GIVEN TEXT =

☆ ☆ ☆

Strength and Weakness: God’s Perspective
Though God and the antagonists are in agreement, they certainly have different motives. And though they’re probably both right about out strengths and weaknesses, whatever the antagonists’ motives may be, God’s motives are to tell us–albeit in a constructive, loving way–that our strength iour weakness. If we want true strength, we have to rely on Him.He demonstrated this to St. Paul, one of the greatest Christian missionaries who ever lived. Perhaps it was because of Paul’s remarkable giftedness and his extraordinary use of these virtually unparalleled strengths that he, like even the most gifted pastors, needed to be reminded that his strengths were his weakness.

☆ ☆ ☆

(Saved data entries)
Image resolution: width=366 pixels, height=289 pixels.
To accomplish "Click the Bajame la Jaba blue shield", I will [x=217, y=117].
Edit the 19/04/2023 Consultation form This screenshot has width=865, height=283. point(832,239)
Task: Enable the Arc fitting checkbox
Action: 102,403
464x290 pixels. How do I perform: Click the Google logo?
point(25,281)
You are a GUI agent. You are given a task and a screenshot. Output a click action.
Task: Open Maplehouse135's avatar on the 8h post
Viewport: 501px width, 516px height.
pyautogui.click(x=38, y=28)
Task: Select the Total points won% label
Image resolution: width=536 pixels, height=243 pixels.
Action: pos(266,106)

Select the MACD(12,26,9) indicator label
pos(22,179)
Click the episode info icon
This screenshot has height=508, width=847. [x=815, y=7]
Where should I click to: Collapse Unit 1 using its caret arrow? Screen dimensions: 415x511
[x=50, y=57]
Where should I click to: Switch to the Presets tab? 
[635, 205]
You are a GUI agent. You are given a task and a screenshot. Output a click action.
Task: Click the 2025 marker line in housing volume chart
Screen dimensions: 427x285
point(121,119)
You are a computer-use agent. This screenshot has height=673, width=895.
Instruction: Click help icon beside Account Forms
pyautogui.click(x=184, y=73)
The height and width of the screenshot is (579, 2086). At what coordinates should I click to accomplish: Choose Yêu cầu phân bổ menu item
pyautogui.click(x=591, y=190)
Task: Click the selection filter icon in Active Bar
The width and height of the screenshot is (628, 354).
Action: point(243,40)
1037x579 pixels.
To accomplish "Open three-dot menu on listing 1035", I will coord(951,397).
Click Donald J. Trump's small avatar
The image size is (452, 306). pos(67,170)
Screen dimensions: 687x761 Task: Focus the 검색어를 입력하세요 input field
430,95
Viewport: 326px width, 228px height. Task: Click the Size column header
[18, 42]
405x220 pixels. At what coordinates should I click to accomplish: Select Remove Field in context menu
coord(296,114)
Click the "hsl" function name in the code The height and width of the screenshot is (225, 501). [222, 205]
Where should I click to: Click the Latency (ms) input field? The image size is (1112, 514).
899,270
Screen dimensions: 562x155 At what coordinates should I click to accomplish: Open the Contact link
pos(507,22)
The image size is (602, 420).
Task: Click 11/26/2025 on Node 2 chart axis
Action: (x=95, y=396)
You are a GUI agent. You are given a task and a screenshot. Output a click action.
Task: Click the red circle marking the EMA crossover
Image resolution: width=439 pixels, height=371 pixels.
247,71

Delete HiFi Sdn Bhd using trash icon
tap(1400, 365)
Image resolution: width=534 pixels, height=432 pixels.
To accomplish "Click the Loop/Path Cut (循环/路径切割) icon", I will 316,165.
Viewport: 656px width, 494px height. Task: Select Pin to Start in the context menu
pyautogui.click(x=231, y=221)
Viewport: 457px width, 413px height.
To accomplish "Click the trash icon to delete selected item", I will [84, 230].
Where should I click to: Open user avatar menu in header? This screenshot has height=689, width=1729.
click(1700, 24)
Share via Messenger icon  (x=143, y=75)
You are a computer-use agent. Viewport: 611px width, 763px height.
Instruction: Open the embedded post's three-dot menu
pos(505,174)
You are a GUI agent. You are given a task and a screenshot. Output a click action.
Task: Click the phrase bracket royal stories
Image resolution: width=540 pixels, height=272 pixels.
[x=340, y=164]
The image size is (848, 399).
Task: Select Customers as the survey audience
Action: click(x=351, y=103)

☆ ☆ ☆

TASK 1 =
Going through the passage on strength and weakness, list every word that ends in "-ly," in the order each first appears.
TASK 2 =
Repeat the portion of the passage on strength and weakness that runs between "Strength and Weakness: God’s" and "were his weakness.", inclusive.

RESPONSE 1 =
certainly, probably, virtually

RESPONSE 2 =
Strength and Weakness: God’s Perspective
Though God and the antagonists are in agreement, they certainly have different motives. And though they’re probably both right about out strengths and weaknesses, whatever the antagonists’ motives may be, God’s motives are to tell us–albeit in a constructive, loving way–that our strength iour weakness. If we want true strength, we have to rely on Him.He demonstrated this to St. Paul, one of the greatest Christian missionaries who ever lived. Perhaps it was because of Paul’s remarkable giftedness and his extraordinary use of these virtually unparalleled strengths that he, like even the most gifted pastors, needed to be reminded that his strengths were his weakness.